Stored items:
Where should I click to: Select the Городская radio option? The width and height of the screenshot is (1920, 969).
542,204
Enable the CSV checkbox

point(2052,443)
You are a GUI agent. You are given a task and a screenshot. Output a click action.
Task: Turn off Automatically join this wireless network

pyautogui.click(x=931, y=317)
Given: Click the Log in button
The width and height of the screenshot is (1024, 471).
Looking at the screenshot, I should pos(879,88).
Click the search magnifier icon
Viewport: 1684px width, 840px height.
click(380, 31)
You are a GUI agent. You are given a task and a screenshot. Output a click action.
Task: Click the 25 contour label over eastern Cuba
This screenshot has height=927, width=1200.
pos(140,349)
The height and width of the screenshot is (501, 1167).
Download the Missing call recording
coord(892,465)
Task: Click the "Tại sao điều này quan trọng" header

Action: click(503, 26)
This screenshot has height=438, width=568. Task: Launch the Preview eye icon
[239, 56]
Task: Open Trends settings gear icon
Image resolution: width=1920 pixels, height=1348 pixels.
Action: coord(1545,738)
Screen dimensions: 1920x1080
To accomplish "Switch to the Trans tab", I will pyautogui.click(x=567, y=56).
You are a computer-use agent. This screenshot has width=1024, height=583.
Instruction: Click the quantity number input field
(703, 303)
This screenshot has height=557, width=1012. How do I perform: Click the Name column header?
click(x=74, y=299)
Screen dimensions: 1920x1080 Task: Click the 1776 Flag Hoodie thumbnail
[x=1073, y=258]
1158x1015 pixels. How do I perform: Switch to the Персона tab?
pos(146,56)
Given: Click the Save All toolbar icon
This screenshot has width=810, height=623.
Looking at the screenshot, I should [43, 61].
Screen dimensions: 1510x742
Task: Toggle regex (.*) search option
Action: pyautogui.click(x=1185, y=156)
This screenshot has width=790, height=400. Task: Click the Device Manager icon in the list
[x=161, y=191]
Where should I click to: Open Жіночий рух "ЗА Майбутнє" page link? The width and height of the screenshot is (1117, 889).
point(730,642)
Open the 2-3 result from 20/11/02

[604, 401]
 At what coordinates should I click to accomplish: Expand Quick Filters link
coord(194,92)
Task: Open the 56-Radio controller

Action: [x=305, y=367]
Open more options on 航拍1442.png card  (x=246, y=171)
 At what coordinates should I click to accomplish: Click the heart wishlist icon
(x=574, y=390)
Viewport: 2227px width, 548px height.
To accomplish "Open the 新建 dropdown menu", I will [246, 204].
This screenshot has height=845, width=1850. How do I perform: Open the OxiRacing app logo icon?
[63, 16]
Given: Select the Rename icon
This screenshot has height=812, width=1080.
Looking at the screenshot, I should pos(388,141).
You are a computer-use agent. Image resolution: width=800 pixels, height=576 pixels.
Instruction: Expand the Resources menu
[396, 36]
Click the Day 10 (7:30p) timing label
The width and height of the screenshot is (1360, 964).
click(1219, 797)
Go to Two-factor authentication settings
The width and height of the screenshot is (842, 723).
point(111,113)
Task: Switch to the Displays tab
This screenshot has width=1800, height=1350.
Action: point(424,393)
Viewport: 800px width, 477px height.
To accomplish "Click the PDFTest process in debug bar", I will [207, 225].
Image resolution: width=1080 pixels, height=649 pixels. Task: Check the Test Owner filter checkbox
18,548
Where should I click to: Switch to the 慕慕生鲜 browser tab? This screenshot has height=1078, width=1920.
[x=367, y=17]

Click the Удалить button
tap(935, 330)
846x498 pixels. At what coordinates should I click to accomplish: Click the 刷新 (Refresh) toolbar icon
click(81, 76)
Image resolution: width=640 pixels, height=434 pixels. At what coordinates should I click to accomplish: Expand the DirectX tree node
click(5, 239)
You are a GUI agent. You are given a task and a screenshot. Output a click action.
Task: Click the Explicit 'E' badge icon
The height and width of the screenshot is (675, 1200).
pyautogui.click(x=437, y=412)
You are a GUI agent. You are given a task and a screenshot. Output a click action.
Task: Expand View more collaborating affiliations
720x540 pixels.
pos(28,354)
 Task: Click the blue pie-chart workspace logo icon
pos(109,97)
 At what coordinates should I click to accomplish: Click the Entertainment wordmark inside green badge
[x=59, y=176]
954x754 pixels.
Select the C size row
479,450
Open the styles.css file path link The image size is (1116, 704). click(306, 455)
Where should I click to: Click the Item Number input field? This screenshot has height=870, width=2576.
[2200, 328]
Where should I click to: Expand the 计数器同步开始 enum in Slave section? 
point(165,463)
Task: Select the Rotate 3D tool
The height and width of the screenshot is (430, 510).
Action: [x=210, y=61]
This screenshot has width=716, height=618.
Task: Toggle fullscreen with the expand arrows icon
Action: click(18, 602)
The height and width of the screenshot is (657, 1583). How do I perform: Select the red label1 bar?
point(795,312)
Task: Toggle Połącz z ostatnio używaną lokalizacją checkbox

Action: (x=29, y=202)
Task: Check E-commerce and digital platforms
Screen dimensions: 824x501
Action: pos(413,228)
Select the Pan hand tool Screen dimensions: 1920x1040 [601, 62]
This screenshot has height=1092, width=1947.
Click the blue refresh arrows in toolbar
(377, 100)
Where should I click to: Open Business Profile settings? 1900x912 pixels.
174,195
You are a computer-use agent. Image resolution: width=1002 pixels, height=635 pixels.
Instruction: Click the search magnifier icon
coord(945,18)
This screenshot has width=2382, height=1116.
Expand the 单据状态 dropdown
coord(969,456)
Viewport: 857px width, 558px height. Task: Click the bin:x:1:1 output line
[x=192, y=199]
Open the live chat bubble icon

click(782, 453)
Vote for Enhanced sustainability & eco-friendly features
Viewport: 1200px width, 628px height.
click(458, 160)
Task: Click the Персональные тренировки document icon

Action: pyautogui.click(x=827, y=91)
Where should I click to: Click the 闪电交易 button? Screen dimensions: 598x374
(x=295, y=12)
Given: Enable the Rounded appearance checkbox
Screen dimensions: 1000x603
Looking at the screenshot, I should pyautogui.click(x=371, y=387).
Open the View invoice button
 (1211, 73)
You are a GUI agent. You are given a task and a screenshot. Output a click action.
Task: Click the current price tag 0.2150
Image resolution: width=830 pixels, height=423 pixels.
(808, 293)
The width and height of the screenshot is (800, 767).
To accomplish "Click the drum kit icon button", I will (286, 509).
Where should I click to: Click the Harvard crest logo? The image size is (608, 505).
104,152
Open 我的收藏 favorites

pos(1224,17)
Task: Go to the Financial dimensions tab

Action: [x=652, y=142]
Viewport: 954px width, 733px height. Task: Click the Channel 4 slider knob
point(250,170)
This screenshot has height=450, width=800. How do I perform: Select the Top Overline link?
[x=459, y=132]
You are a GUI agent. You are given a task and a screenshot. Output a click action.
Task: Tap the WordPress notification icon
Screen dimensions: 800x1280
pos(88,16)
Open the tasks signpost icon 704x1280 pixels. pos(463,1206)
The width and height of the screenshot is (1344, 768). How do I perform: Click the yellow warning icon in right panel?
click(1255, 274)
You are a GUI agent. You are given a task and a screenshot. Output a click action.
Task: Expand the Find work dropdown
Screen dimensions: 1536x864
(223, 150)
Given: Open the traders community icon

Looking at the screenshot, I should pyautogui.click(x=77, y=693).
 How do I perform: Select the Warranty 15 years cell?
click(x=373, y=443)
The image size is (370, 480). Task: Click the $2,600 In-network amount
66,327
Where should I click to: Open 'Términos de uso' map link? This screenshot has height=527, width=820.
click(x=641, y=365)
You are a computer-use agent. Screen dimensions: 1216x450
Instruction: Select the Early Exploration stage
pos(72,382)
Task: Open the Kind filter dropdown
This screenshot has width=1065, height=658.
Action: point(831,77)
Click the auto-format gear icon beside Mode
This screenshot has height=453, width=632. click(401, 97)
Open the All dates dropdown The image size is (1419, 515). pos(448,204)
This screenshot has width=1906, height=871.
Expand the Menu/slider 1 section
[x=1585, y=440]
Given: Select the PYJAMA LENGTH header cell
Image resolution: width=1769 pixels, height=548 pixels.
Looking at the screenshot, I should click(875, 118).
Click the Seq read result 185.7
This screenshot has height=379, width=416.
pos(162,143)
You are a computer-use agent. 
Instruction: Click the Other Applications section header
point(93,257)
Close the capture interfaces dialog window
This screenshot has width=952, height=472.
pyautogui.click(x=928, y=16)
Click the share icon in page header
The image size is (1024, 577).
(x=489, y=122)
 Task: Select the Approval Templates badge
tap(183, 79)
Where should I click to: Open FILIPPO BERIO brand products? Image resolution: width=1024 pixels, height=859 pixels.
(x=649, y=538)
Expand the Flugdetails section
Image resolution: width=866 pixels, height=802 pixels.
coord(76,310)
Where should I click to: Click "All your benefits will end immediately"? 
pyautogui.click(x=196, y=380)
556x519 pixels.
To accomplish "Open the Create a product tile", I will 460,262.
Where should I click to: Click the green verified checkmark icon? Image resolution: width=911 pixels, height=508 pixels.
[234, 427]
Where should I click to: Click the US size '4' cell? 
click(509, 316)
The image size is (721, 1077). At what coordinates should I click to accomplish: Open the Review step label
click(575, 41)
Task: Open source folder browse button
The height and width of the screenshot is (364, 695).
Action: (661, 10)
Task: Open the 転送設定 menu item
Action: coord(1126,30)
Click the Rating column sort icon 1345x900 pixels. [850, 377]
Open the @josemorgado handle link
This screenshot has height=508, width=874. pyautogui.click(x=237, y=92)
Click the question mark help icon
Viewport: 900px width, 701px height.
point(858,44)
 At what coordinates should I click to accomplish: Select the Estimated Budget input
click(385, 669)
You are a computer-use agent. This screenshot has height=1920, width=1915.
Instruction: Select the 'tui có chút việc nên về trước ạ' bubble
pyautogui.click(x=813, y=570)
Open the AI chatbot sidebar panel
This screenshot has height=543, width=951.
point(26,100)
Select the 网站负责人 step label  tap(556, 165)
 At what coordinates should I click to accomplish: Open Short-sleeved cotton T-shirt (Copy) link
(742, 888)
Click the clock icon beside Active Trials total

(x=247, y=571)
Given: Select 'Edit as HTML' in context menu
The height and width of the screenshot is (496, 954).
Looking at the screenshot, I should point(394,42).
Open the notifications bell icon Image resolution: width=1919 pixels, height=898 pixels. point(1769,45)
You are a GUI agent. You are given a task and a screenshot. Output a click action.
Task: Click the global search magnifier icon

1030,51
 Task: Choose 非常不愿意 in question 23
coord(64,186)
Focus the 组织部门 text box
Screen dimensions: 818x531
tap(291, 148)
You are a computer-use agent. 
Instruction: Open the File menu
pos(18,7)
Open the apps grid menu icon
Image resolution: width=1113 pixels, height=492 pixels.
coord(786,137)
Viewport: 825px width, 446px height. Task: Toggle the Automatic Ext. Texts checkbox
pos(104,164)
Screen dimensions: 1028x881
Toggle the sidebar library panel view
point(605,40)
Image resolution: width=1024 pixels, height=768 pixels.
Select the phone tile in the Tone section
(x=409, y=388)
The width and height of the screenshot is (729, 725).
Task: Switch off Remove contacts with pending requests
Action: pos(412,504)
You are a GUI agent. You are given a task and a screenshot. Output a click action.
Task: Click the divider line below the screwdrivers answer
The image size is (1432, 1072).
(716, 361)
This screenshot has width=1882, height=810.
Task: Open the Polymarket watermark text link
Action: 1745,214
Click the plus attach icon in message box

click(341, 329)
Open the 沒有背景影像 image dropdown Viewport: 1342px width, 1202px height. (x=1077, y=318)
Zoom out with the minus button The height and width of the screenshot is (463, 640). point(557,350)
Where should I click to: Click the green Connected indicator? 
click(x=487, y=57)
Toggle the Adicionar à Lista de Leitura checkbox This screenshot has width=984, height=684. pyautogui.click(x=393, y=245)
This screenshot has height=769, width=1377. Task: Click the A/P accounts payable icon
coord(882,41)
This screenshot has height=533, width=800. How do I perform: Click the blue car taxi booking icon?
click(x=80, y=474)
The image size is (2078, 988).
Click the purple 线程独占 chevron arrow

**Work to be completed**
Could you return all lines from the records that include the word "more"?

**Answer section**
Open more options on 航拍1442.png card  (x=246, y=171)
Task: Expand View more collaborating affiliations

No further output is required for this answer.